#### TASK INSTRUCTIONS:
Lines outside the range are not wanted. Give again exactly the lines between the line holding "Click the 您好！欢迎您！" and the line holding "Task: Open the Normal size dropdown", inclusive, from the listing below.

#### DATASET EXTRACT:
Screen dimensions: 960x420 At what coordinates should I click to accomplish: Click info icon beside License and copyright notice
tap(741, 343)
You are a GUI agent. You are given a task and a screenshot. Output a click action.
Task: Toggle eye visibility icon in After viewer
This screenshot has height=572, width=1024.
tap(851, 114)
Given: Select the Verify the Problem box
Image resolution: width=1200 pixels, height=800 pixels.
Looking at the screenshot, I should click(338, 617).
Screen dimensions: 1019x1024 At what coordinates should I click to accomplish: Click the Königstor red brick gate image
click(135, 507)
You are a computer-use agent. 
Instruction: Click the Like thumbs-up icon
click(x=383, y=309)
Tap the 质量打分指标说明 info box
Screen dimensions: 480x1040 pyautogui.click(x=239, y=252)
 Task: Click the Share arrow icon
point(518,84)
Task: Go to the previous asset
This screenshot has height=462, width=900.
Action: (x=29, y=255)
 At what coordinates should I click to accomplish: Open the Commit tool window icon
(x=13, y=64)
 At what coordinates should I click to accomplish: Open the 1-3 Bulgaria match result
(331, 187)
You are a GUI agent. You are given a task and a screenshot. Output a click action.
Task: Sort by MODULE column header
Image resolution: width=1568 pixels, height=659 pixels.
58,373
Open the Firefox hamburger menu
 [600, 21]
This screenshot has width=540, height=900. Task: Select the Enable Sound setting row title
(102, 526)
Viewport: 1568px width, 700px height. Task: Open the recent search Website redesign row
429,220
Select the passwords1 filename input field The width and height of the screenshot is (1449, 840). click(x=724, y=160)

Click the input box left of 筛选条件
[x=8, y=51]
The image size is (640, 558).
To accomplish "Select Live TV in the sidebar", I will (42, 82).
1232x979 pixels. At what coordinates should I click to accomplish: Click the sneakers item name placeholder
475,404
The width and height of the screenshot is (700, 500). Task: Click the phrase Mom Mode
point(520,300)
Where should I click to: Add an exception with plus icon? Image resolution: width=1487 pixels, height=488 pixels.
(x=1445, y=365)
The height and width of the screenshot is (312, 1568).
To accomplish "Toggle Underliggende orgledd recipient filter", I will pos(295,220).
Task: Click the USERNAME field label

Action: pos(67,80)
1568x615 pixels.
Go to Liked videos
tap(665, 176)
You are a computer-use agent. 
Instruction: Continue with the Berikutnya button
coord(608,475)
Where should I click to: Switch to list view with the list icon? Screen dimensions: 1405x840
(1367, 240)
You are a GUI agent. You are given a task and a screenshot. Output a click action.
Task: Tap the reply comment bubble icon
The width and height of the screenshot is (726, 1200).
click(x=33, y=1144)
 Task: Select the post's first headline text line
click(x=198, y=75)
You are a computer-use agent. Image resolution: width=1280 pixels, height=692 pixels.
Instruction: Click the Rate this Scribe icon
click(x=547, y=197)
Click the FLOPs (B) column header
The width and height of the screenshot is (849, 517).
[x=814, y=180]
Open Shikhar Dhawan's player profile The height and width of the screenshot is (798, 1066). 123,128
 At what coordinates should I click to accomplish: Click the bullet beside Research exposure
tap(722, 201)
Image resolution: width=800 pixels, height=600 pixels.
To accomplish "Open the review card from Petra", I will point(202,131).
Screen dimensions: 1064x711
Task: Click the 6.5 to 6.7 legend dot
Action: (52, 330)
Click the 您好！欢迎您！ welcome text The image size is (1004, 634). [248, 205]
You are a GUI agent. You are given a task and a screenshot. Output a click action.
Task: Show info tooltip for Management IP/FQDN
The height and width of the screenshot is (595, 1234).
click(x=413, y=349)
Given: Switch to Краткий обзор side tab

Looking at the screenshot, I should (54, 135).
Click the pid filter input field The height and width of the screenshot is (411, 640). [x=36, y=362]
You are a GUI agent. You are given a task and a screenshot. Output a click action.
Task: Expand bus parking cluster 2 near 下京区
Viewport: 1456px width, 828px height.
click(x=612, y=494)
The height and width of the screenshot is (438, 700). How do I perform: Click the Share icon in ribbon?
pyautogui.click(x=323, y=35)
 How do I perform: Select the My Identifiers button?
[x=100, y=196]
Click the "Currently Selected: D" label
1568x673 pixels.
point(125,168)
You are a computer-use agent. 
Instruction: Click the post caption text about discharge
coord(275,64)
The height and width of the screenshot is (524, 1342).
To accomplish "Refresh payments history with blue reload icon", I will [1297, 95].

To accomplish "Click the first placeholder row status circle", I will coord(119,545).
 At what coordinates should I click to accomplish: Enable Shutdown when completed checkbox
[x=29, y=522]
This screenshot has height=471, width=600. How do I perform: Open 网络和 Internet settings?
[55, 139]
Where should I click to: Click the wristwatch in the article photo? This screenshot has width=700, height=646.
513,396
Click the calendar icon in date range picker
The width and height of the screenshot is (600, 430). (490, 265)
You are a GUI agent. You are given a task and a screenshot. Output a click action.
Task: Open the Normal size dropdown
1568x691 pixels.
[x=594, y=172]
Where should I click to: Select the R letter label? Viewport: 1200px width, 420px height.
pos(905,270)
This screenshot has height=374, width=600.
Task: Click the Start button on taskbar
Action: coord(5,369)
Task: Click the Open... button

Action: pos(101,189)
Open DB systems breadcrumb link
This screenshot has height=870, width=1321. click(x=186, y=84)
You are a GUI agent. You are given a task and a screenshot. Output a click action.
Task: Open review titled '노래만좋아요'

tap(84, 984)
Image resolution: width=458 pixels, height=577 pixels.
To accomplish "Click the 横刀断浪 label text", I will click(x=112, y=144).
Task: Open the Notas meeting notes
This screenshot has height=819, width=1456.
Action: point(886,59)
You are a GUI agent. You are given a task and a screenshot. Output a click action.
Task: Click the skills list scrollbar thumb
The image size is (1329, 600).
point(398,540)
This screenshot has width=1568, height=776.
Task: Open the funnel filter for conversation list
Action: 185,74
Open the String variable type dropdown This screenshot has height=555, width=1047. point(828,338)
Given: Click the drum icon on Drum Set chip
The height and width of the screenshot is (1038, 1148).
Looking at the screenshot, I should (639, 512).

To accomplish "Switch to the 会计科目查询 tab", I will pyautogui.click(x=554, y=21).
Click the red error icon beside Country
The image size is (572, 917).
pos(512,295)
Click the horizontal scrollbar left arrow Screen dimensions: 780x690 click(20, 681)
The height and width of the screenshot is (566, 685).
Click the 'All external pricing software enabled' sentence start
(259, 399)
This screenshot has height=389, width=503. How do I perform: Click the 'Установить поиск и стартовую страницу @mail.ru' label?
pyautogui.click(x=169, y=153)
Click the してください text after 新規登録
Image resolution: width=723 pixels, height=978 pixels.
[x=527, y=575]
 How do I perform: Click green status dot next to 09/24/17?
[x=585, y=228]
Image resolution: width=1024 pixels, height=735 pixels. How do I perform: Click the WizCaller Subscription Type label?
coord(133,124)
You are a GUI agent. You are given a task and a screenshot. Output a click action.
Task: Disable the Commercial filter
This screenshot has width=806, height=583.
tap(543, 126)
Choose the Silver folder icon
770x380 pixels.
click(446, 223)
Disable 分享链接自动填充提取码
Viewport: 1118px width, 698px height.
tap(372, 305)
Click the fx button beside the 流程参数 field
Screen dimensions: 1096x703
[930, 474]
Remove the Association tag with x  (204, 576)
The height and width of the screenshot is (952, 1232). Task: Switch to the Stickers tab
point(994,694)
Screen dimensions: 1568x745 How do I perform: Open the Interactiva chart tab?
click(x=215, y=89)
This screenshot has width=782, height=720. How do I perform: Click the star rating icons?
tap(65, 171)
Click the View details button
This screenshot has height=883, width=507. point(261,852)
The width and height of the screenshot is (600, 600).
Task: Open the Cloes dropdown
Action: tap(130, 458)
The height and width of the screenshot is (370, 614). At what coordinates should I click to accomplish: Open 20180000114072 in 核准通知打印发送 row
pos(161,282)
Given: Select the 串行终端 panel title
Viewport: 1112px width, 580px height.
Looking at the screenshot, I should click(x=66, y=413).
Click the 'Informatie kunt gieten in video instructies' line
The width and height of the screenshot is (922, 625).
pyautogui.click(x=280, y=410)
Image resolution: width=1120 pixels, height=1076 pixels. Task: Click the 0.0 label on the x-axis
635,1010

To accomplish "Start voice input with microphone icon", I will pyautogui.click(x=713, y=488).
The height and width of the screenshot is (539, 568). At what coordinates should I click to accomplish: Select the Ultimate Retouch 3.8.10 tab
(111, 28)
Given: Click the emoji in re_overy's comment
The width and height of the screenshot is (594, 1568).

#### RESPONSE TO THIS TASK:
Click the 您好！欢迎您！ welcome text The image size is (1004, 634). [248, 205]
You are a GUI agent. You are given a task and a screenshot. Output a click action.
Task: Show info tooltip for Management IP/FQDN
The height and width of the screenshot is (595, 1234).
click(x=413, y=349)
Given: Switch to Краткий обзор side tab

Looking at the screenshot, I should (54, 135).
Click the pid filter input field The height and width of the screenshot is (411, 640). [x=36, y=362]
You are a GUI agent. You are given a task and a screenshot. Output a click action.
Task: Expand bus parking cluster 2 near 下京区
Viewport: 1456px width, 828px height.
click(x=612, y=494)
The height and width of the screenshot is (438, 700). How do I perform: Click the Share icon in ribbon?
pyautogui.click(x=323, y=35)
 How do I perform: Select the My Identifiers button?
[x=100, y=196]
Click the "Currently Selected: D" label
1568x673 pixels.
point(125,168)
You are a computer-use agent. 
Instruction: Click the post caption text about discharge
coord(275,64)
The height and width of the screenshot is (524, 1342).
To accomplish "Refresh payments history with blue reload icon", I will [1297, 95].

To accomplish "Click the first placeholder row status circle", I will coord(119,545).
 At what coordinates should I click to accomplish: Enable Shutdown when completed checkbox
[x=29, y=522]
This screenshot has height=471, width=600. How do I perform: Open 网络和 Internet settings?
[55, 139]
Where should I click to: Click the wristwatch in the article photo? This screenshot has width=700, height=646.
513,396
Click the calendar icon in date range picker
The width and height of the screenshot is (600, 430). (490, 265)
You are a GUI agent. You are given a task and a screenshot. Output a click action.
Task: Open the Normal size dropdown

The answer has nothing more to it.